Por João Barreto, professor aposentado de Psiquiatria da Faculdade de Medicina do Porto
Os bons amigos que que me têm enviado graças sobre o “Dr.” Miguel Relvas merecem que com eles partilhe algumas reflexões. Desde já vos garanto que não conheço o referido senhor, nem privo com os seus amigos, designadamente o meu antigo aluno Dr. Meneses. Nem tenho quaisquer pretensões políticas, como de resto ninguém duvida.
À primeira vista o sujeito parece ser um trepador social, um social climber, ambicioso sem limites, com pouca ética e menos ainda capacidade de autocrítica. Isto pouca gente duvida. Tinha vontade de que se falasse dele, pois bem, isso conseguiu, embora não da maneira que mais ambicionava.
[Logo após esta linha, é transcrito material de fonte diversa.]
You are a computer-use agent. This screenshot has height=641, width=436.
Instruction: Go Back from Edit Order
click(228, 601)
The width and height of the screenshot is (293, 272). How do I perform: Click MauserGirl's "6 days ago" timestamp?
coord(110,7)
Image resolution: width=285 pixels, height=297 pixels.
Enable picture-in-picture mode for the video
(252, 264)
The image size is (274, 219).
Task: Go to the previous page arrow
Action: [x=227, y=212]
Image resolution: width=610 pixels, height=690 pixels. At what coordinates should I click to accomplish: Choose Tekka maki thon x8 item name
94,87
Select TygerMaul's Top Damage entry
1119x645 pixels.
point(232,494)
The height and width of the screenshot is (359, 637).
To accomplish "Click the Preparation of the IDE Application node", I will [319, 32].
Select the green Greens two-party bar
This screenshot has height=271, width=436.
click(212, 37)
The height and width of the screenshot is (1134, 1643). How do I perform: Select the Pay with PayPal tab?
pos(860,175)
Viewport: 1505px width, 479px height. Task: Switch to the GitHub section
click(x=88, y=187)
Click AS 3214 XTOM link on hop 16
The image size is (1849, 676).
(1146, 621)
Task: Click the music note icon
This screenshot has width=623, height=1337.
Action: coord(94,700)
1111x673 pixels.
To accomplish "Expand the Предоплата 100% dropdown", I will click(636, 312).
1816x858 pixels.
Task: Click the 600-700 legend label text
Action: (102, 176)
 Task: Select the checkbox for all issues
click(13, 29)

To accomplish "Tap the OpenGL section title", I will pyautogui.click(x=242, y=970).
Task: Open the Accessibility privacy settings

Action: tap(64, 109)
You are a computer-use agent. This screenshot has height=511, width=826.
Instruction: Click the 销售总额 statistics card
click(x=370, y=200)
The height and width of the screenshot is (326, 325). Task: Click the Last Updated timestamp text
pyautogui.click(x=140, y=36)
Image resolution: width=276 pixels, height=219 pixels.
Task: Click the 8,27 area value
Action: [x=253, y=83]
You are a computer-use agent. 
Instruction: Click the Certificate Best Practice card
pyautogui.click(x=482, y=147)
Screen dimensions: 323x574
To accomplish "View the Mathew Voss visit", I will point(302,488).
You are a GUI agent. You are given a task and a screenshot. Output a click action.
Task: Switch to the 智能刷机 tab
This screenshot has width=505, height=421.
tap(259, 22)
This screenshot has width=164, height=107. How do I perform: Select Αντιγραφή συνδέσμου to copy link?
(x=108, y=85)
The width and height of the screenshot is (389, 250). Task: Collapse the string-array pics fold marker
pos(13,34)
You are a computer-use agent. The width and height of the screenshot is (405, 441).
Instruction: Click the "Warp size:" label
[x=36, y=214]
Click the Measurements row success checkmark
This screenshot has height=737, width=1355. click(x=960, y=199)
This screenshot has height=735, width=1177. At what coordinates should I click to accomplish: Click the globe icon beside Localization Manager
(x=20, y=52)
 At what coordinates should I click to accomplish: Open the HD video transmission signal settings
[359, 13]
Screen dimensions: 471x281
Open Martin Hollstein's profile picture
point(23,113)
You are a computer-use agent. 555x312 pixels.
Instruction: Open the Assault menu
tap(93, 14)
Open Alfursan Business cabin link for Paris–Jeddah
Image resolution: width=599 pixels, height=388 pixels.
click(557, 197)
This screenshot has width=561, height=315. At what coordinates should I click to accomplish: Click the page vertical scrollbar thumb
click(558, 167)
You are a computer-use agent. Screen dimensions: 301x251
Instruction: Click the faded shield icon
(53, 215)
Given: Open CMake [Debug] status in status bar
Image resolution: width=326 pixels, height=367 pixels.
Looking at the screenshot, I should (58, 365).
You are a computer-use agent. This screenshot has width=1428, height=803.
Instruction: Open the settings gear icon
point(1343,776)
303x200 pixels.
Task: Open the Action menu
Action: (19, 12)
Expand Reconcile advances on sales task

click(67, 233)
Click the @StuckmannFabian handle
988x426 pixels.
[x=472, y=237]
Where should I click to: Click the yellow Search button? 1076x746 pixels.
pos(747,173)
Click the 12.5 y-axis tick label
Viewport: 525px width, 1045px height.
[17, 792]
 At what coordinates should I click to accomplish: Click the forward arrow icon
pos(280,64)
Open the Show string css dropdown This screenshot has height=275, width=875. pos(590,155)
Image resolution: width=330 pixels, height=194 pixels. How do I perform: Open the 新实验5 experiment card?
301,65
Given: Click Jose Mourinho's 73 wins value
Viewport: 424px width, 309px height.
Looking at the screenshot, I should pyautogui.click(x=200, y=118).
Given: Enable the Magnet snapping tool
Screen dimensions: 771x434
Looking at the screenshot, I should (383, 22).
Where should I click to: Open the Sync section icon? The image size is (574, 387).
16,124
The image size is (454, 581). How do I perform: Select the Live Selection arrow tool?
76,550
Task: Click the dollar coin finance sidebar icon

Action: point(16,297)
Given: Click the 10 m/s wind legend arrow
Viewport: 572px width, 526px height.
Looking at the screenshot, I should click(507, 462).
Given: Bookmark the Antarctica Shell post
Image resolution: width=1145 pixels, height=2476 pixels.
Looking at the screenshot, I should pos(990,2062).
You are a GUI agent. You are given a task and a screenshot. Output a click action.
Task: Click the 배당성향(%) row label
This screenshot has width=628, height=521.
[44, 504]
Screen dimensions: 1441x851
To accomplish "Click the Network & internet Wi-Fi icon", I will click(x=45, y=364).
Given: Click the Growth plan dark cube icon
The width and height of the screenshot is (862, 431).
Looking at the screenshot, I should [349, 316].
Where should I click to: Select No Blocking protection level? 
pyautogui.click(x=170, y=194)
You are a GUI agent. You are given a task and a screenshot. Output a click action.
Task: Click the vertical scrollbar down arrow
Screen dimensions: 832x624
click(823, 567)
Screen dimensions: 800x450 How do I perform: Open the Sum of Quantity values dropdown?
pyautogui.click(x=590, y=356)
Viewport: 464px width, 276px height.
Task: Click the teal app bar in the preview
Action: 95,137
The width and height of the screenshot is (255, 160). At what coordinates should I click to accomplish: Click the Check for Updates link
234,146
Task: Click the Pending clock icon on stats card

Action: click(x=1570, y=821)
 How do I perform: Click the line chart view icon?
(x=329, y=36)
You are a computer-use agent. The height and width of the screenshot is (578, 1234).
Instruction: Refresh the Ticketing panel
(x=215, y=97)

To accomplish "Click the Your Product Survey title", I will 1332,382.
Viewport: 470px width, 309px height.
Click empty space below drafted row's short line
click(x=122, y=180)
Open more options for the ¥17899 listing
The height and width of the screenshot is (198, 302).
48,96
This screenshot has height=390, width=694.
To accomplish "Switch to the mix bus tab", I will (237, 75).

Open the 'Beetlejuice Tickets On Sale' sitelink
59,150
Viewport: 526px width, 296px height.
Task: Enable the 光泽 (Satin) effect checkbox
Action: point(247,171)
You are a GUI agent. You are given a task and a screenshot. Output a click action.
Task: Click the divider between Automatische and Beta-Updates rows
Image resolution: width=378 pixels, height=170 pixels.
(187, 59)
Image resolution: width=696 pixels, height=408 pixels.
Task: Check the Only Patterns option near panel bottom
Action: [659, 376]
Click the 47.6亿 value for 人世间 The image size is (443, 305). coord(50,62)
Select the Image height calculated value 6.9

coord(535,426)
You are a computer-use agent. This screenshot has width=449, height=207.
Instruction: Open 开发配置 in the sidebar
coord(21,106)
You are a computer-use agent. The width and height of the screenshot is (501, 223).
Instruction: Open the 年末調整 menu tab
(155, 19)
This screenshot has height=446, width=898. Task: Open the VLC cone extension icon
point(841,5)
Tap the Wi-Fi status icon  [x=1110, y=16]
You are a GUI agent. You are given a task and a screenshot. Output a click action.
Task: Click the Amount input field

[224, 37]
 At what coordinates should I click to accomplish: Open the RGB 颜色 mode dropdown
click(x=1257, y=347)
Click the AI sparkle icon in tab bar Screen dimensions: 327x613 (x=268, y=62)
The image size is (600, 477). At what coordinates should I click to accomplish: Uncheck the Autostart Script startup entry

Mas é o único do seu género? Não sejamos ingénuos. Como ele há muitos, infelizmente, nos partidos do centro e até nos outros. Talvez só no plantel do PCP haja menos dessa raça. E também os há fora da política, e por exemplo na comunicação social. O oportunismo é de sempre e navega em todos os barcos.
Ele já era assim antes de ser desmascarado. Muita gente o sabia e se calou. Até há duas semanas! O caso só rebentou porque foi oportunamente (cá está) aproveitado para o “queimarem”. Porquê? Tinha muito poder e exibia-o, frequentava amigos pouco recomendáveis, foi arrogante, talvez se tenha armado em tiranete, e por último fez pressões sobre jornalistas.
Mas aqui, novamente apelo a que não sejamos ingénuos. Pressões diretas e sobretudo indiretas fazem-se todos os dias, dizem os próprios profissionais da comunicação. Promessas, seduções, castigos, vinganças, chantagens, são prato do dia. Algo terá havido de especial neste caso. Talvez por ele estar a planear a privatização da televisão pública, o que vai abalar até à raiz o setor da comunicação. Quem afirmar que isso não contou nada, mente com certeza, ou tem asas de anjo! E talvez também os negócios com Angola não estejam completamente de fora.
Foi acusado de ameaçar revelar a “vida particular” de uma jornalista. Parece um escândalo. Mas vejamos de perto e sem paixão. Revelar que uma jornalista é mulher ou namorada de um político no ativo é assim tão grave? É sem dúvida desagradável, talvez um golpe baixo, mas se calhar o público tem mesmo o direito a saber isso.
A grande questão é, creio eu, saber quem é que o sujeito incomoda. Várias forças e poderes. E, do ponto de vista político, avaliar a sua atuação enquanto ministro. Não terá feito nada de meritório? Parece que sim, que fez. Outros farão melhor? É a altura de o obrigar a sair de cena? Que ganha o País com isso? Responda cada um como souber.
Já agora, que pensar da questão da licenciatura? Primeiro, que foi uma tolice da parte dele querer subir desse modo. Grandes vultos da política nacional, da banca, da indústria, da intelectualidade, não são ou não eram licenciados. Muita gente não sabe, mas é verdade. Sempre foi assim. Corbusier nem sequer tinha o curso de arquitectura. Dos pais da União Europeia, vários não tinham andado no ensino superior.
Depois, as universidades fizeram-se para promover o conhecimento, não para o certificar. Os cursos são essencialmente oportunidades de estudo e de amadurecimento cultural. O esforço pessoal, a procura das fontes, o diálogo com o professor, o drama da escrita, são a medula do saber. Dar ou tirar um curso desta maneira, às três pancadas, tem todo o aspecto de profanação. É de quem não dá valor à cultura ou não sabe o que é a inteligência. Além de ofender os que se esforçam para estudar a sério. E fazer pouco dos que pagam impostos para manter o sistema. Mais uma vez, a grande culpa é da escola que assim procede e de quem a devia controlar e não o faz.
Uma equivalência deve resultar da constatação pontual, e rara, de que se pode dispensar um estudante de uma matéria de pormenor que ele comprovadamente já domina. Em toda a minha vida académica não sugeri a concessão de mais de uma dúzia de equivalências. E para se dar uma equivalência deve ser cumprido um procedimento rigoroso e plural, segundo regras aceites. Nada disso parece ter sucedido no caso Relvas – mas o que é grave é que o mesmo se deve ter passado muitas vezes antes dele, e continuado depois dele, e com outros figurões que andam por aí. Estou em crer que muitos dos que agora estão bem calados também comeram do mesmo prato.
Por isso, meus amigos, é salutar que possamos rir das façanhas do Dr. Relvas, mas não esqueçamos que estamos a rir também de nós próprios.